■ TASK REQUIREMENTS ■
Please reproduce, word for word, the stretch of material from the line containing "What do you see at coordinates (1110, 36)" through the line containing "coordinates (128, 410).".

Location data for words and elements

════

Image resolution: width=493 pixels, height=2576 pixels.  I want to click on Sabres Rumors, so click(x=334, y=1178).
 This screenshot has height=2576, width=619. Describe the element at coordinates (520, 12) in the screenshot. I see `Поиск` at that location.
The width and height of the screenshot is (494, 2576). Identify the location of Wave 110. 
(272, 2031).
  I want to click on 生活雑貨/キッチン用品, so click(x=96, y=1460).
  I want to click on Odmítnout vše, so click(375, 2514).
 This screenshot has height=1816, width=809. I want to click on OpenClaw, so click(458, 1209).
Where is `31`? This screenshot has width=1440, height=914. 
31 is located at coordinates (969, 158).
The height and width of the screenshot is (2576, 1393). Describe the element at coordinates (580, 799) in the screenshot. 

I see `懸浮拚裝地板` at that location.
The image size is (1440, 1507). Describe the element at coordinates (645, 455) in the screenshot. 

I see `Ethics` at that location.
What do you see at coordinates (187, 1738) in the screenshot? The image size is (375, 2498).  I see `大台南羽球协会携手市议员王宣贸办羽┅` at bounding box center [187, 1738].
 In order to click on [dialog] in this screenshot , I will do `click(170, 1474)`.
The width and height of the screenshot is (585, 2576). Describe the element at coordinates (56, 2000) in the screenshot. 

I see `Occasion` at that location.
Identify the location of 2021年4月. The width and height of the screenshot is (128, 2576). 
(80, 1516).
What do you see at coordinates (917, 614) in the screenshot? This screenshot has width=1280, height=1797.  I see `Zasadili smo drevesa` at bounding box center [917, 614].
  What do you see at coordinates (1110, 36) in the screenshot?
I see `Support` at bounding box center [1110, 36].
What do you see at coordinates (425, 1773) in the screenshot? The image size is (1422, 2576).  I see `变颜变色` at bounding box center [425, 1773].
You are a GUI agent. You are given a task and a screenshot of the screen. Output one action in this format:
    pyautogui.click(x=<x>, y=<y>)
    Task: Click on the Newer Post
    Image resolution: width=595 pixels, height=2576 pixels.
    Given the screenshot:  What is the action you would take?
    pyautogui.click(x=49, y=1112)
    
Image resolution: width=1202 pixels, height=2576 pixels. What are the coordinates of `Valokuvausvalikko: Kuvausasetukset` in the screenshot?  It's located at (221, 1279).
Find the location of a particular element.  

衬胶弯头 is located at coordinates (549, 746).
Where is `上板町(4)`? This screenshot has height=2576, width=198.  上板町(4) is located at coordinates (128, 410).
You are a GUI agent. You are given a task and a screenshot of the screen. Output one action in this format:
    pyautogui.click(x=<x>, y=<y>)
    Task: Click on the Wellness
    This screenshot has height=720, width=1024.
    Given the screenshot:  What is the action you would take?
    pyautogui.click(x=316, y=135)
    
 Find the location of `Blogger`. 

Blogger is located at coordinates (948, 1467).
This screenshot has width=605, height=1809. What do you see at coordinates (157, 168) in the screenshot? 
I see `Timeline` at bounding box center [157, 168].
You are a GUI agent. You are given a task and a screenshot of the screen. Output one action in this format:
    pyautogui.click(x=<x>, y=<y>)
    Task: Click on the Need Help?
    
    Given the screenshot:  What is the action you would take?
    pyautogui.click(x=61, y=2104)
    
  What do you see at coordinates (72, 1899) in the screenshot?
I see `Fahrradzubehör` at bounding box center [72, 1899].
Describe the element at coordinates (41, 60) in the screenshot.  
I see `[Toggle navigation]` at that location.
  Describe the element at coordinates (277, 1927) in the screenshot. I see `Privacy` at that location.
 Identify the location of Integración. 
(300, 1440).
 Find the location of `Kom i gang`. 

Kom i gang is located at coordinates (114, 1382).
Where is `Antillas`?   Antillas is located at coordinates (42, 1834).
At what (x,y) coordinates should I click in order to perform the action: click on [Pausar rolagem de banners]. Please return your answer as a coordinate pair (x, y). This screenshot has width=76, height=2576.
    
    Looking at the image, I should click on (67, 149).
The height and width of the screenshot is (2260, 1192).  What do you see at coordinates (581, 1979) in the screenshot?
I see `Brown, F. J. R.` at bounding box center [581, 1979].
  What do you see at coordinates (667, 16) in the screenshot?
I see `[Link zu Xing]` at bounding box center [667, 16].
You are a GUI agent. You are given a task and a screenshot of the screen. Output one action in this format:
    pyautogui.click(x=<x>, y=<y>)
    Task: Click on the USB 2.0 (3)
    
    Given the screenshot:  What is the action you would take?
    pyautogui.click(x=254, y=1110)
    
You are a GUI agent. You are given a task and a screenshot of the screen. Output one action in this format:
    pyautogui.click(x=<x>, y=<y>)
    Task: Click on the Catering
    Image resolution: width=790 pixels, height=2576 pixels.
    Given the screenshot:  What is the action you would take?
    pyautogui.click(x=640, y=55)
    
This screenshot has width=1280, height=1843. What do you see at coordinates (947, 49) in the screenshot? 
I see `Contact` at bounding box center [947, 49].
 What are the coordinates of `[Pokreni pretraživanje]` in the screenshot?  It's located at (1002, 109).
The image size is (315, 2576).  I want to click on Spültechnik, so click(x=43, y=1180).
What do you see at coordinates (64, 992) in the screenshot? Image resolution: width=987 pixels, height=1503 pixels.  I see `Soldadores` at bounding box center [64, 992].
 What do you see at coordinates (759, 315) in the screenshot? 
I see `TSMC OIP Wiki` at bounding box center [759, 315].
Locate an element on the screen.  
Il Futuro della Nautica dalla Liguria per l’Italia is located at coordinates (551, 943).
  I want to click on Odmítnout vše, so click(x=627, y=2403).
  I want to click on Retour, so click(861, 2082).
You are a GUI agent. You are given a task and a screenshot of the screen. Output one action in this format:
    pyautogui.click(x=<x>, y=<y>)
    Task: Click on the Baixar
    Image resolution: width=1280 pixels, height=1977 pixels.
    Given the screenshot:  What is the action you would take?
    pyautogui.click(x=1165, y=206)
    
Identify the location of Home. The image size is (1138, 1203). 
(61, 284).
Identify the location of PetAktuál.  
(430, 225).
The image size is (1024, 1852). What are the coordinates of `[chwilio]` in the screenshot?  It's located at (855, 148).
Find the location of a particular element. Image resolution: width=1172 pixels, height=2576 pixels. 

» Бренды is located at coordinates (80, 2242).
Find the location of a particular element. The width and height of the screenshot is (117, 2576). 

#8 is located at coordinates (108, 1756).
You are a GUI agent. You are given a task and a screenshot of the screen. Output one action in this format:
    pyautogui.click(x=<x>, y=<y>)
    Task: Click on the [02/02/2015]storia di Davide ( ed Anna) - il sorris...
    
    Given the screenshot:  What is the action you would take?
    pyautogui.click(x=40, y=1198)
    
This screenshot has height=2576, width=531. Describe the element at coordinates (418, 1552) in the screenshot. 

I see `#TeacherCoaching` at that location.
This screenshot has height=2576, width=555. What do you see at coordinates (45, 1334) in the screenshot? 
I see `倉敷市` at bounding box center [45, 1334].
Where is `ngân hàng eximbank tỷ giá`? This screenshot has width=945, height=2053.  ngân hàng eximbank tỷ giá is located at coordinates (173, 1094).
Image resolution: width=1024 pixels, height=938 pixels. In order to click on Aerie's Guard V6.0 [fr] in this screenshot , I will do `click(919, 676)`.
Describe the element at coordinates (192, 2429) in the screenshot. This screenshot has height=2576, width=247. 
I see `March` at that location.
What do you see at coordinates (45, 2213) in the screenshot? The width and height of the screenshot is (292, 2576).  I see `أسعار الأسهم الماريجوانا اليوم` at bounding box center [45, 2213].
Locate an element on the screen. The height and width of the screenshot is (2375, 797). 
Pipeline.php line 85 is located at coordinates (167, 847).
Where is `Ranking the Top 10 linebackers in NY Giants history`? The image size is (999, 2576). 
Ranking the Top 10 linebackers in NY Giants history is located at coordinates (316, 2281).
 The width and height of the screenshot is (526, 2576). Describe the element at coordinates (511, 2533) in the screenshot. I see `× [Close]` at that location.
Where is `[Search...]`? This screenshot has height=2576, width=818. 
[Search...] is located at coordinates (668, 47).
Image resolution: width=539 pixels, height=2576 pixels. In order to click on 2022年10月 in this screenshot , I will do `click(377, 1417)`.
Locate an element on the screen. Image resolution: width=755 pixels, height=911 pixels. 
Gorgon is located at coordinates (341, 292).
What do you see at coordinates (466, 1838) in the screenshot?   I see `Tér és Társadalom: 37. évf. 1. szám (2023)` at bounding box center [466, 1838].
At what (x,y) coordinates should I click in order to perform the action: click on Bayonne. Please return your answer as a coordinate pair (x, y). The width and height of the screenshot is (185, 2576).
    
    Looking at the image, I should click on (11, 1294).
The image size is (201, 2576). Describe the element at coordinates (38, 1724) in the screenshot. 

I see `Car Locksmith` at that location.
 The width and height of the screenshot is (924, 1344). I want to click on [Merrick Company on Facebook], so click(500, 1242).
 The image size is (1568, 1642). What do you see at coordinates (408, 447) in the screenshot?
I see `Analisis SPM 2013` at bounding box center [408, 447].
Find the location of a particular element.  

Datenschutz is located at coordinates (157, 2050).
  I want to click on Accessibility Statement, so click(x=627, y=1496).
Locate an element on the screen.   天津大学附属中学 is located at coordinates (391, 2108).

════

■ RESPONSE TO THIS TASK ■
  What do you see at coordinates (1110, 36) in the screenshot?
I see `Support` at bounding box center [1110, 36].
What do you see at coordinates (425, 1773) in the screenshot? The image size is (1422, 2576).  I see `变颜变色` at bounding box center [425, 1773].
You are a GUI agent. You are given a task and a screenshot of the screen. Output one action in this format:
    pyautogui.click(x=<x>, y=<y>)
    Task: Click on the Newer Post
    Image resolution: width=595 pixels, height=2576 pixels.
    Given the screenshot:  What is the action you would take?
    pyautogui.click(x=49, y=1112)
    
Image resolution: width=1202 pixels, height=2576 pixels. What are the coordinates of `Valokuvausvalikko: Kuvausasetukset` in the screenshot?  It's located at (221, 1279).
Find the location of a particular element.  

衬胶弯头 is located at coordinates (549, 746).
Where is `上板町(4)`? This screenshot has height=2576, width=198.  上板町(4) is located at coordinates (128, 410).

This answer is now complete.